__TEXTE DE LA PAGE__
JS : Tu n'es pas indien d'origine ni de culture. Pourtant, ton travail militant et dynamique semble presque entièrement orienté vers l'évolution de cette riche culture en dehors de l'Inde, à la Réunion par exemple. Comment cela t'est-il arrivé personnellement ? Quelle place occupe l'indianité dans ta vie, dans ton quotidien ?

Ph : On peut parler de passion, même si cela est un peu facile et réducteur. J’ai éprouvé depuis longtemps une attirance pour la culture indienne, mais longtemps elle a été une attirance parmi d’autres. Puis j’ai épousé une jeune femme sri lankaise de culture tamoule, j’ai vécu à la Réunion au contact d’une culture aux indéniables racines indiennes… et le tour a été joué. Au quotidien, musique indienne, littérature indienne, cuisine indienne… contribuent à me nourrir, même s’il ne s’agit évidemment pas de verser dans l’exclusivité appauvrissante.

JS : A ce point de ton long parcours, tu décides de publier le fruit de ta double passion pour la civilisation indienne et pour l’écriture. Cela a-t-il été facile ? S'agit-il de nouvelles émaillées d'un ton romancé ?

Ph : Lettres de Shandili est un « recueil conceptuel », comme on parlait d’album conceptuel dans le rock progressif des années 70. A partir d’un prétexte épistolaire (les huit lettres de Shandili) le recueil se construit en une série de quatorze récits fictifs, dont la profonde unité vient à la fois des échos textuels déjà évoqués, de la narration à la première personne, et bien sûr de la thématique indienne.

JS : Tu explores un univers indien à la fois consciencieusement scruté et réinventé. Quels sont les enjeux de cette approche?

Ph : Il s’est agi pour moi avant tout de m’approprier égoïstement un univers qui m’était malgré tout, au fond, tout à fait étranger. Mais toute vraie appropriation de ce genre passe, on le sait, par une transformation – si minime soit-elle – de celui qui s’approprie et de la chose qu’il s’est appropriée, voilà pourquoi l’univers indien de mes nouvelles et de mes poèmes peut être considéré comme réinventé.

__JEU DE DONNÉES__
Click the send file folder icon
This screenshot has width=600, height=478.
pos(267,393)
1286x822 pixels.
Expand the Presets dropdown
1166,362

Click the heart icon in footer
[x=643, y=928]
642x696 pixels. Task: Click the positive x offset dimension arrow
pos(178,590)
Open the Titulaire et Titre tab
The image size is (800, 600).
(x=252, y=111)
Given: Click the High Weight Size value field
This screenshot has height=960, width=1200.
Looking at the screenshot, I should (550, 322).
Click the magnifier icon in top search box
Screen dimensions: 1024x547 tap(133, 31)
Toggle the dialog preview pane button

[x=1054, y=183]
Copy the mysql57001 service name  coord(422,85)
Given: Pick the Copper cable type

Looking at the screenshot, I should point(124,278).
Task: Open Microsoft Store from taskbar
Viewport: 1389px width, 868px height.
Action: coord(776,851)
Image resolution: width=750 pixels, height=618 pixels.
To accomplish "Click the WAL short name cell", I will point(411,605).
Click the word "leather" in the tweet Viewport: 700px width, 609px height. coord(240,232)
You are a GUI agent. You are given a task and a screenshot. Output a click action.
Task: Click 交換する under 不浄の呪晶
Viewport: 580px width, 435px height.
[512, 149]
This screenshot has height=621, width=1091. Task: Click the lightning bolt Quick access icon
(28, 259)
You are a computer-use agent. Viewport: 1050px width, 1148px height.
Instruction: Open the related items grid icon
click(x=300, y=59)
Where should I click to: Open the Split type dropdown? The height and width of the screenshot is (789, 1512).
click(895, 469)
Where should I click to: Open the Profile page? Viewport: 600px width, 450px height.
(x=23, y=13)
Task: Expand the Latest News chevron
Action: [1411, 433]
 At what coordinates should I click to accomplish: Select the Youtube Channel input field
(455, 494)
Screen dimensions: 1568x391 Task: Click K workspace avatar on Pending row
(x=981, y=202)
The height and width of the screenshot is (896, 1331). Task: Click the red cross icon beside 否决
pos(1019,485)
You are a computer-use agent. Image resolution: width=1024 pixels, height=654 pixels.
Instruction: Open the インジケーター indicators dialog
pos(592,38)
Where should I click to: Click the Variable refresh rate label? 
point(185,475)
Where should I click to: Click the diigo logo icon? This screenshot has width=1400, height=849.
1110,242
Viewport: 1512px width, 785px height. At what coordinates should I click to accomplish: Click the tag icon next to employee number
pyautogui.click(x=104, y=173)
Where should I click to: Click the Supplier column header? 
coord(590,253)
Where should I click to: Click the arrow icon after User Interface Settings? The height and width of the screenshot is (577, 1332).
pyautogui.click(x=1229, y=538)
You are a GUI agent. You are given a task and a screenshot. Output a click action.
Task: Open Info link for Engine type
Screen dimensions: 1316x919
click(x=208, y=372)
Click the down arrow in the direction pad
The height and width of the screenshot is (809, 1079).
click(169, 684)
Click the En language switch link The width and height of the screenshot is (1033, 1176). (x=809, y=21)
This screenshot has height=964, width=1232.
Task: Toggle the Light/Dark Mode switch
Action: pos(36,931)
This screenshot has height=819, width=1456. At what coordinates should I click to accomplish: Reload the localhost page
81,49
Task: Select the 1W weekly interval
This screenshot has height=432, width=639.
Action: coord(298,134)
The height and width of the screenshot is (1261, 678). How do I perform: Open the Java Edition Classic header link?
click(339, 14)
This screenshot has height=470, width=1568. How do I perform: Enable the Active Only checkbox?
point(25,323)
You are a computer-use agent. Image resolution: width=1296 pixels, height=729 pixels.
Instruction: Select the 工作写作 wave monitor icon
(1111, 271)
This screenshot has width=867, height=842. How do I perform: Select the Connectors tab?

__TÂCHES__
a) Recopiez à l'identique le passage de l'entretien sur la culture indienne qui va de « JS : Tu n'es » jusqu'à « ton quotidien ? » inclus.
b) Répondez brièvement aux questions suivantes d'après l'entretien sur la culture indienne.
(i) Quelle est la nationalité de la jeune femme que Ph a épousée, et de quelle culture est-elle ?
(ii) Combien de lettres et combien de récits compte Lettres de Shandili ?
(iii) À quoi Ph compare-t-il l'expression « recueil conceptuel » ?
c) Poursuivez l'entretien sur la culture indienne à la suite de sa dernière réplique.

__RÉPONSES DANS L'ORDRE__
a)
JS : Tu n'es pas indien d'origine ni de culture. Pourtant, ton travail militant et dynamique semble presque entièrement orienté vers l'évolution de cette riche culture en dehors de l'Inde, à la Réunion par exemple. Comment cela t'est-il arrivé personnellement ? Quelle place occupe l'indianité dans ta vie, dans ton quotidien ?

b)
(i) Elle est sri lankaise et de culture tamoule.
(ii) Le recueil compte huit lettres et quatorze récits fictifs.
(iii) À l'album conceptuel du rock progressif des années 70.

c)
Au-delà, il s’est agi également d’une démarche spirituelle, dont un des enjeux était de m’approcher intimement de l’hindouisme. La spiritualité hindoue, lorsque je l’ai découverte il y a des années, m’a frappé par l’adéquation de certaines de ses vues avec mon propre vécu spirituel, remontant à mon adolescence. J’ai voulu explorer, fréquenter à ma façon ces horizons, ce paysage…

JS : Tu es sensible à la spiritualité du paysage indien ?

Ph : Quand je parle de paysage, c’est bien sûr métaphoriquement.

JS : Tu associes à ces Lettres les poèmes du Devîsadangeï, attribués au Tamoul Aridam... Explique-nous ce travail, cette entreprise de traduction.

Ph : Aridam n’existe pas, non plus bien sûr que le Devîsadangeï et ses soixante poèmes. Il s’agit encore d’un jeu littéraire, déjà pratiqué depuis des siècles… Mais pas un jeu gratuit. Le « Je est un autre » de Rimbaud n’est évidemment pas loin. Et surtout cette vérité concernant l’écriture – poétique notamment – : elle n’est toujours que trahison, elle est toujours comme « par défaut »… revoici les limites du pouvoir des mots. Le fait de présenter un texte comme une « simple » traduction n’est qu’une manière explicite d’assumer les déficiences frustrantes de tout langage.

JS : Parlons du style de ce poète, que la traduction semble rendre par une certaine fugacité... Veux-tu dire que le spirituel étant mystique par essence, il échappe à l'écriture comme moyen de transmission ?

Ph : Ces textes à la légèreté presque fruste veulent témoigner de la difficulté de tout langage à appréhender le spirituel.

JS : C'est Ananda Dévi qui préface l’ouvrage que tu signes. Peux-tu nous dire quelques mots sur cette femme de lettres et d'indianité ?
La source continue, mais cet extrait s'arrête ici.